Он молча перешагнул ряд и остановился вплотную к ней, коснулся её тёплого плеча. Любка стояла к нему вполоборота. Она всё ещё держала в руках белое косьё. И коса лежала в траве тоже – белая.
– Что ты тут делаешь? А?
– Пришёл.
– Ты ведь ко мне пришёл? Правда? Ко мне? – Она едва справлялась со своим сбившимся дыханием, то и дело облизывая сухие губы.
– К тебе, – ответил он, радуясь тому, что многого, как и обещал брат, говорить не пришлось, и жадно обнял её.
Платье её было влажным и тёплым. Даже подоткнутый подол тёплым.
– Погоди-ка, я сейчас… Умоюсь хоть. А то потная вся, нехорошая.
– Ты хорошая.
– Нет-нет, я сейчас…
Любка ловко, одним движением, развязала наглухо повязанный вокруг головы и шеи платок, отчего её лицо сразу стало худеньким, тонким, смуглым, почти невидимым в темноте, и толкнула его в спину, к шалашу.
– Иди туда, – сказала она шёпотом, как будто между ними уже что-то было. – Я только до родника и назад.
И она вскоре пришла.
Он стоял на коленях перед лазом внутри шалаша и с нетерпением ждал её. В шалаше оказалось ещё темнее. И всё же они смогли разглядеть друг друга. На Любке уже ничего не было. Лицо и руки её, смуглые от загара, казались прозрачными и потому неосязаемыми, а всё остальное – ослепительно-белым, так что вся она будто сияла и сиянием своим заполнила всё пространство шалаша. Они оба дрожали. И, дрожа, он никак не мог стянуть с себя рубаху. Она помогла ему, бросила рубаху в тёмный угол, откинулась, поймала его за шею и притянула к себе. И он почувствовал её. Но всё произошло так быстро, что он ничего не успел понять. Никакой тайны, которую он так ждал и о которой так мечтал, не открылось ему.
– Ой, ты что? Уже всё, да? – засмеялась она, ещё крепче прижимаясь к нему.

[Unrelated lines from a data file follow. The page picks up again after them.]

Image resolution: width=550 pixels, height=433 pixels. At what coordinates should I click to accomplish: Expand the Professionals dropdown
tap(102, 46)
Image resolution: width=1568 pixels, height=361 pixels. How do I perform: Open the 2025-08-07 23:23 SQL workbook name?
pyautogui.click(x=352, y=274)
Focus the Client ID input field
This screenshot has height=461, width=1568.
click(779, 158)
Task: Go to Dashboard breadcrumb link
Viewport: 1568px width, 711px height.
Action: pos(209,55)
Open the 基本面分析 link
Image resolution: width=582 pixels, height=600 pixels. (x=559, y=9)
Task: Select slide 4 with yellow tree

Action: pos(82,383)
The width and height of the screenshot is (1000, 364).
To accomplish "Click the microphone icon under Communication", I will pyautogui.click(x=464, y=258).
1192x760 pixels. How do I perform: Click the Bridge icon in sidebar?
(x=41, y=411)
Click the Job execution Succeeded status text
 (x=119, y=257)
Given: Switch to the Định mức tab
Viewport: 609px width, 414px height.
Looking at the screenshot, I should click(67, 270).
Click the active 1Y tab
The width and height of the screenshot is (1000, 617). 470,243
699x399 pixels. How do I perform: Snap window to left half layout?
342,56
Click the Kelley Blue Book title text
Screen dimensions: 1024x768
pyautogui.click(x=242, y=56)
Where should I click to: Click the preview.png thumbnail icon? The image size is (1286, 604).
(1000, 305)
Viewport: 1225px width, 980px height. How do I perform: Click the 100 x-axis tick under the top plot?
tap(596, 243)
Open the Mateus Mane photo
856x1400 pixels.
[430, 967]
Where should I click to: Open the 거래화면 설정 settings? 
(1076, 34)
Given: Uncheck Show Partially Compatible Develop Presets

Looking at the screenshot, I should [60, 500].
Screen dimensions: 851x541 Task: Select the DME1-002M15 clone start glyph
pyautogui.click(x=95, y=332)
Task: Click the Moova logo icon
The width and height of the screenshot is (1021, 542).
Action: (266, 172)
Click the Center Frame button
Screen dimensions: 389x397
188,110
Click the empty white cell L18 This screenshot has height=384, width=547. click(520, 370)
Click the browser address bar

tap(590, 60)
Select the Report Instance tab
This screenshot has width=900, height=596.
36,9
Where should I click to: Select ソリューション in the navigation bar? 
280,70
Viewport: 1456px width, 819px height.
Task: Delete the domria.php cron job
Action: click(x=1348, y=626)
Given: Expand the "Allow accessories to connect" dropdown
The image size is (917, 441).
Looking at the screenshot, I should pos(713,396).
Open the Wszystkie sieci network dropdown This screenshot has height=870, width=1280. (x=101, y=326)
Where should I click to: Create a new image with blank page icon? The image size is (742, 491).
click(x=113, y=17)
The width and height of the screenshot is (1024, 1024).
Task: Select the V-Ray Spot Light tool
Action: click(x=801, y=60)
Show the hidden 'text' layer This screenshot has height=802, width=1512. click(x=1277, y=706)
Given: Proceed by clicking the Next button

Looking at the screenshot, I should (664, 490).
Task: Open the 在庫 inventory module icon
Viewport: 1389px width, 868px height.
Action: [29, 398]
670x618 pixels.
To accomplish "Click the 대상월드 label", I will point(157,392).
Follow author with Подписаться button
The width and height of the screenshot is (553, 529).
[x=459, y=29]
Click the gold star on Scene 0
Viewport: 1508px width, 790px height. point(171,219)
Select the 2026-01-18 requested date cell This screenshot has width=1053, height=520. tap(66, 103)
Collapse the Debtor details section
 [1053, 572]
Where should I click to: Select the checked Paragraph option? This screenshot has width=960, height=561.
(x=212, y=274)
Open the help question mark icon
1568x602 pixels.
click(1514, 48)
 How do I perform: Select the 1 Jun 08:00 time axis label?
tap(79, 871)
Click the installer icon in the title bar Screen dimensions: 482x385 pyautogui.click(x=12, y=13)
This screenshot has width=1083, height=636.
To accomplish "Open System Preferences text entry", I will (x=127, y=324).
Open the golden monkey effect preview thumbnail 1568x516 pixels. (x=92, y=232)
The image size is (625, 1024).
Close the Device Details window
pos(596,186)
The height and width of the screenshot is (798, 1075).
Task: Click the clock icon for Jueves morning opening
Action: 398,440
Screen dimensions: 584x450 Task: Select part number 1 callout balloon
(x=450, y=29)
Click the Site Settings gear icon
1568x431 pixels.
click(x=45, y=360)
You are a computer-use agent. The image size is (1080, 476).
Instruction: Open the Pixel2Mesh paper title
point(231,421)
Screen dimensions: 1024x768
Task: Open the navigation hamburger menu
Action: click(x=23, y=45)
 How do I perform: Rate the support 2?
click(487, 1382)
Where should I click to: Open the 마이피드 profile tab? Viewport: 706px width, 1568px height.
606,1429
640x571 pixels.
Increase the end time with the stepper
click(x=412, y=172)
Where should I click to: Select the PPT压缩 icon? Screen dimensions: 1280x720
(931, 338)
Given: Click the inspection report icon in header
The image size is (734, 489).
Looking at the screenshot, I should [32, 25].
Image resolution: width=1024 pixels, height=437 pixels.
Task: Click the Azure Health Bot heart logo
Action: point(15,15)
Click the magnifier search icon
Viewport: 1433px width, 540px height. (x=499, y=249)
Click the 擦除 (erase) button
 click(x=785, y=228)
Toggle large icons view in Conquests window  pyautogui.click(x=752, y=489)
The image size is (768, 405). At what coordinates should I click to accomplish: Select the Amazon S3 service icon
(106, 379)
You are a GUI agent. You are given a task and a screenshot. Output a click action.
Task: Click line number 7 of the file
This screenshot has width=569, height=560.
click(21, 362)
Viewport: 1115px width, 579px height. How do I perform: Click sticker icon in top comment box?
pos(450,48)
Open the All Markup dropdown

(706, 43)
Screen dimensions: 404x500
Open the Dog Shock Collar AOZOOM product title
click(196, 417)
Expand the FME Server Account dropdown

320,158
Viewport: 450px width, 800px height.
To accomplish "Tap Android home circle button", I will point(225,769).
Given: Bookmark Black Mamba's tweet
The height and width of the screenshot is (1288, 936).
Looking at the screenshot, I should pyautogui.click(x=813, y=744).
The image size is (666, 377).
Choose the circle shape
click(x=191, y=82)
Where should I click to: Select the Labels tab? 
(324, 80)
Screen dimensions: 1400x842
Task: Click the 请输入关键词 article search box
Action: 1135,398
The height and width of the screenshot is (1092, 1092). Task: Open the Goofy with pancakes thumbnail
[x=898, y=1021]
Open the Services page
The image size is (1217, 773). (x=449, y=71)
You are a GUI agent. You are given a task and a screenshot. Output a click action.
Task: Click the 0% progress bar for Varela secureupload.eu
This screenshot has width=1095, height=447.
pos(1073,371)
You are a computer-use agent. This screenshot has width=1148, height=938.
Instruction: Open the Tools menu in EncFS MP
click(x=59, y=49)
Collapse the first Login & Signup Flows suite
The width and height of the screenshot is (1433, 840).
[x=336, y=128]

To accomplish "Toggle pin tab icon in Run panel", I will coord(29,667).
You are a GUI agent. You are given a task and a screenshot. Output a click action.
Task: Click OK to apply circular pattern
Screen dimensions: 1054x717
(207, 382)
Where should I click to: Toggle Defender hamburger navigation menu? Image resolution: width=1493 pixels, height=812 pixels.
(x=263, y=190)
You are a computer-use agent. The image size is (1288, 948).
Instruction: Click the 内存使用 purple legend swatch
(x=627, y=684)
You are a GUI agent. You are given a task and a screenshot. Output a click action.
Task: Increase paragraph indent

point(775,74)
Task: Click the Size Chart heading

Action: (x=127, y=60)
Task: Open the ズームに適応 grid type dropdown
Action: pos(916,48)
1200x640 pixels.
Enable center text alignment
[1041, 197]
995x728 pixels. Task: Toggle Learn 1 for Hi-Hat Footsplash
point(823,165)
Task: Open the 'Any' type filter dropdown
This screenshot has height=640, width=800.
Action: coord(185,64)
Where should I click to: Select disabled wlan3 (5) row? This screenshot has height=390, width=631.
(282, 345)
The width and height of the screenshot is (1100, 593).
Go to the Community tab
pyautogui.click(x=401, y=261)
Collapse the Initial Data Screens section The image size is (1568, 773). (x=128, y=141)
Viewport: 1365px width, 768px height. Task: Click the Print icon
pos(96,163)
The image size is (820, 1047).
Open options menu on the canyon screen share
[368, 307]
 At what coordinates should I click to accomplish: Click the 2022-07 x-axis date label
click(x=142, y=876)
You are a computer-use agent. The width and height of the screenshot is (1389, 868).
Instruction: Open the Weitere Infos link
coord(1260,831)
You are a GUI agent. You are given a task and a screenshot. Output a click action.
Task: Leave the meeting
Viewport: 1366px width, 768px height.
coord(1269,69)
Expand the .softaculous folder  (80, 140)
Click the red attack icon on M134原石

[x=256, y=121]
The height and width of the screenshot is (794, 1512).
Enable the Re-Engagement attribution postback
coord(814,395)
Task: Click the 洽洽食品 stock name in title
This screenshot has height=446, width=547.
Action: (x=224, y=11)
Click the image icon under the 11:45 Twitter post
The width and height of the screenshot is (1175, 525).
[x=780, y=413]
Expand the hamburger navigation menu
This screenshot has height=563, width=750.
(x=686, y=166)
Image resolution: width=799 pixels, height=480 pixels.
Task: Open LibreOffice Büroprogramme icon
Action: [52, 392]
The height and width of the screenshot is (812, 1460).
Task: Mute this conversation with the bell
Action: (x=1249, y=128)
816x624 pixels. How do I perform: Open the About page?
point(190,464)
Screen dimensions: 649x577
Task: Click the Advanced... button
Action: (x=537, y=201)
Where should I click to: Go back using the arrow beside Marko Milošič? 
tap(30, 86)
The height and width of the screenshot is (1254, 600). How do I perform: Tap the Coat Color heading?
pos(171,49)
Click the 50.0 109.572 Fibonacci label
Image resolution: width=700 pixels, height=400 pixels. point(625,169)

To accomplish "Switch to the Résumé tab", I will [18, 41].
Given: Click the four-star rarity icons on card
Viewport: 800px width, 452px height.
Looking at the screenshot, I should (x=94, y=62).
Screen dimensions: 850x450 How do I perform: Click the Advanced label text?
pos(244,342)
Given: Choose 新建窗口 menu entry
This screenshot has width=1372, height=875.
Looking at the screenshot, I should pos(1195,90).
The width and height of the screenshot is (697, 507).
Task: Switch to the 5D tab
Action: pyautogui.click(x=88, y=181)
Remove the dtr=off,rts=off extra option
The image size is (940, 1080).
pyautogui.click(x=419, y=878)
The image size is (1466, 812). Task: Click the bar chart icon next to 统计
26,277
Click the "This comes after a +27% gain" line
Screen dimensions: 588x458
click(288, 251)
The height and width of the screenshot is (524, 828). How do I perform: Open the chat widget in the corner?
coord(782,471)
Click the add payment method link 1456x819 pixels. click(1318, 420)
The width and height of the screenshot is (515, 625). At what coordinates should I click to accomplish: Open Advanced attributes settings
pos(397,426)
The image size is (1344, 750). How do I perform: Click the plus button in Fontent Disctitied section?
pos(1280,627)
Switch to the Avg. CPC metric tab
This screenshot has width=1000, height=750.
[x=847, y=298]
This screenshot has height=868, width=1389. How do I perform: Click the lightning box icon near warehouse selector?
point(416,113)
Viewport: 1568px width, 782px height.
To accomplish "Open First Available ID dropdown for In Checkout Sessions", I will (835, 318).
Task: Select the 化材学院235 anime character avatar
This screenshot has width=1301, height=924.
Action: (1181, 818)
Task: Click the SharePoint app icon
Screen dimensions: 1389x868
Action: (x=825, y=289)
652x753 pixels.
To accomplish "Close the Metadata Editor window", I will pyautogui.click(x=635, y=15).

Её слова и её смех не были насмешкой над его неопытностью.
– Сань? – шептала она.
– Что?
– У тебя что, это в первый раз? Да? Ну, скажи, скажи, я у тебя – первая?
И погодя:
– Сань, а почему ты меня не называешь по имени?
– Любка…
– Нет, не так.
– Любка, – настаивал он.
– Ну, как хочешь.
И она принялась целовать его и щекотать, и валять по подстилке. Подстилка кололась сухими цубылками, и Любка ойкала и смеялась. Он пытался отстранить её, чтобы ещё посмотреть на её сияние. А она прижималась к нему, отбрасывала его руки за голову, обвивала горячими ногами, душила распущенными волосами. Вздрагивала, шептала, постукивая зубами. И её, и его снова начинала бить дрожь.